EXERCISE DESCRIPTION
Using the records below, transcribe word for word the stretch from the line that contains "Click Manchester City" through the line that contains "Task: Open the 文件(F) menu", both end lines included, and nothing else.
##### PROVIDED INFORMATION
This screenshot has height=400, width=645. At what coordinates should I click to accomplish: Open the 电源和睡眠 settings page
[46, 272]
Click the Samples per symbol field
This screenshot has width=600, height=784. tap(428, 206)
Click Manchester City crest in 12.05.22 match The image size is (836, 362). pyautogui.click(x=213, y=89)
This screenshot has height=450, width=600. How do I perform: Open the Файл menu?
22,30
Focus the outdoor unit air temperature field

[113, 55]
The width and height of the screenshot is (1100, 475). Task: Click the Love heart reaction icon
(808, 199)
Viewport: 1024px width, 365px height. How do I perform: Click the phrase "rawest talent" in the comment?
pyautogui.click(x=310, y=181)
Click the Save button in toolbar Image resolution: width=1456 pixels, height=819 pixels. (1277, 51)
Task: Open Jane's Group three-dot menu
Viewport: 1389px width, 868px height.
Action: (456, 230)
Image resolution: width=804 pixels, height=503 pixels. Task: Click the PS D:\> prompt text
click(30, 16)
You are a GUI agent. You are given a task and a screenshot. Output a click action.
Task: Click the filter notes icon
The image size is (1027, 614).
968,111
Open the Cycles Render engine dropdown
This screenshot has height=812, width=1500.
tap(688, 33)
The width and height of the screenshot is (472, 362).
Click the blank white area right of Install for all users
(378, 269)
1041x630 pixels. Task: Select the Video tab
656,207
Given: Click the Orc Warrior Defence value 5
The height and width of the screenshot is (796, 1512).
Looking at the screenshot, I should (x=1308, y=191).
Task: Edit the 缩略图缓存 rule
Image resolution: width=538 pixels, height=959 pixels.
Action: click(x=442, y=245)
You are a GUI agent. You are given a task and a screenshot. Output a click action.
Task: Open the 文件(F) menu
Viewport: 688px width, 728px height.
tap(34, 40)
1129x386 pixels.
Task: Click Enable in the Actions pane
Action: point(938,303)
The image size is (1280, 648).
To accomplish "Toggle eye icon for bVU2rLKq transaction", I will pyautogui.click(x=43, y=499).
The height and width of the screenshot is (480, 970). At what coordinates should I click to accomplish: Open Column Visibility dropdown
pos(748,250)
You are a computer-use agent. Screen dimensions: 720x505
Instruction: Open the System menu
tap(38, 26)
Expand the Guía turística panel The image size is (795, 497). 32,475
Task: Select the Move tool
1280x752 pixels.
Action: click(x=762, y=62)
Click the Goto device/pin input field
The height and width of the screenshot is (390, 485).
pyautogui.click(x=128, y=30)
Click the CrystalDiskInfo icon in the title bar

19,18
##########
TASK RESULT
Click Manchester City crest in 12.05.22 match The image size is (836, 362). pyautogui.click(x=213, y=89)
This screenshot has height=450, width=600. How do I perform: Open the Файл menu?
22,30
Focus the outdoor unit air temperature field

[113, 55]
The width and height of the screenshot is (1100, 475). Task: Click the Love heart reaction icon
(808, 199)
Viewport: 1024px width, 365px height. How do I perform: Click the phrase "rawest talent" in the comment?
pyautogui.click(x=310, y=181)
Click the Save button in toolbar Image resolution: width=1456 pixels, height=819 pixels. (1277, 51)
Task: Open Jane's Group three-dot menu
Viewport: 1389px width, 868px height.
Action: (456, 230)
Image resolution: width=804 pixels, height=503 pixels. Task: Click the PS D:\> prompt text
click(30, 16)
You are a GUI agent. You are given a task and a screenshot. Output a click action.
Task: Click the filter notes icon
The image size is (1027, 614).
968,111
Open the Cycles Render engine dropdown
This screenshot has height=812, width=1500.
tap(688, 33)
The width and height of the screenshot is (472, 362).
Click the blank white area right of Install for all users
(378, 269)
1041x630 pixels. Task: Select the Video tab
656,207
Given: Click the Orc Warrior Defence value 5
The height and width of the screenshot is (796, 1512).
Looking at the screenshot, I should (x=1308, y=191).
Task: Edit the 缩略图缓存 rule
Image resolution: width=538 pixels, height=959 pixels.
Action: click(x=442, y=245)
You are a GUI agent. You are given a task and a screenshot. Output a click action.
Task: Open the 文件(F) menu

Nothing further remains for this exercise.